Mr. Walker toured and recorded extensively all through the 1970s and ’80s, whilst his consuming turned unmanageable and he confronted mounting debt, together with again taxes owed to the I.R.S. With the assistance of Susan Streit, his spouse of 46 years, he gave up liquor and medicines within the late ’70s, put his life again collectively and ultimately settled into the function of elder statesman of the gonzo Texas music scene he had helped create.

In addition to Ms. Streit, Mr. Walker’s survivors embody a daughter, Jessie Jane McLarty; a son, Django, who can also be a musician; and two grandchildren.
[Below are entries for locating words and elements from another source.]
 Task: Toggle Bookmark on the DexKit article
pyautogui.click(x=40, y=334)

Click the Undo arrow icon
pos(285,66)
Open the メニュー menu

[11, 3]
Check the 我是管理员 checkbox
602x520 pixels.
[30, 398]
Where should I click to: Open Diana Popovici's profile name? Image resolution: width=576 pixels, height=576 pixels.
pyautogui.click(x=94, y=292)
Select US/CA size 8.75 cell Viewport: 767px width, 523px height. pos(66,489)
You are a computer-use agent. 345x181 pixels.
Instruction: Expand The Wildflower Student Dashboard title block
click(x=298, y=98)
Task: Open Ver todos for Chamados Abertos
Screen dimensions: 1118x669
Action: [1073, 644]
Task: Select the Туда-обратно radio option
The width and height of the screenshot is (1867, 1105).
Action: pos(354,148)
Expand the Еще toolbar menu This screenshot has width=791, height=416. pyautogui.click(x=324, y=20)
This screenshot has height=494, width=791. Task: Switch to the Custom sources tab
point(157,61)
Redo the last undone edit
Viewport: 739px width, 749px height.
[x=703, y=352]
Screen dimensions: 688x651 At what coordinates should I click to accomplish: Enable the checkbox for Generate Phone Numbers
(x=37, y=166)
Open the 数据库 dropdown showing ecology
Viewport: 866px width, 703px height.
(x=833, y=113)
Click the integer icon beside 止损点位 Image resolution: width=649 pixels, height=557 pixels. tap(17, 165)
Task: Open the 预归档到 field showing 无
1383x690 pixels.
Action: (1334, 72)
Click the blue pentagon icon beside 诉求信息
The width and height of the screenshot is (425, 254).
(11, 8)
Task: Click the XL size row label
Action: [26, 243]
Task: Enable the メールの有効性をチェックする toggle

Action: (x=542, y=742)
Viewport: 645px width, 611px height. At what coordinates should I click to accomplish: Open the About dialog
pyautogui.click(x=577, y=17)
Mr. Walker had been receiving chemotherapy and radiation. In 2017, it was introduced that he had donated his music archives, together with tapes, images and handwritten lyrics, to the Wittliff Collections at Texas State University.

“The mid-’70s in Austin have been the busiest, the craziest, essentially the most vivid and intense and productive interval of my life,” Mr. Walker wrote in his memoir.

“Greased by medication and alcohol, I used to be additionally elevating the pursuit of wildness and weirdness to a tremendous artwork,” he wrote. “I didn’t simply burn the candle at each ends, I used to be additionally discovering new ends to mild.”

Christina Morales contributed reporting.